Question

When a certain spring is expanded 10 centimeters from its natural position and held fixed, the force necessary to hold it is $$4 \times 10^{6}$$ dynes. Find the work $$W$$ required to stretch the spring an additional 10 centimeters.

Answer

**step1** Analyzing the problem's requirements and constraints

The problem asks for the work required to stretch a spring an additional 10 centimeters after it has already been stretched 10 centimeters. We are given the force required to hold the spring at the initial 10-centimeter expansion.
The constraints state that the solution must adhere to Common Core standards from grade K to grade 5 and must not use methods beyond elementary school level, such as algebraic equations or unknown variables if not necessary. It also states to avoid concepts like integrals or advanced physics principles.
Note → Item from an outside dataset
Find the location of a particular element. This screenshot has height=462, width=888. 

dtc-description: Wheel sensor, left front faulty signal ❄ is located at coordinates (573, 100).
**step2** Identifying concepts beyond elementary level

This problem involves the concept of work done by a variable force, specifically the force exerted by a spring. According to Hooke's Law, the force exerted by a spring is directly proportional to its extension (F = kx), where 'k' is the spring constant. The work done to stretch a spring is not simply force multiplied by distance because the force itself changes as the spring is stretched. Instead, work is calculated as the area under the force-extension graph, which requires calculus (integration) or the specific formula for elastic potential energy (W = $$\frac{1}{2}kx^2$$). These concepts (Hooke's Law, variable force work, and integration or the elastic potential energy formula) are part of high school physics and calculus curricula, not elementary school mathematics (Kindergarten to Grade 5).

**step3** Conclusion regarding solvability within constraints

Given that the problem necessitates the application of Hooke's Law (F=kx) to determine the spring constant and then the calculation of work done by a variable force (W = $$\frac{1}{2}kx^2$$ or an equivalent integral calculation), these methods fall outside the scope of elementary school mathematics as specified by the Common Core standards for grades K-5 and the instruction to avoid algebraic equations and advanced concepts. Therefore, this problem cannot be accurately solved using only elementary school methods.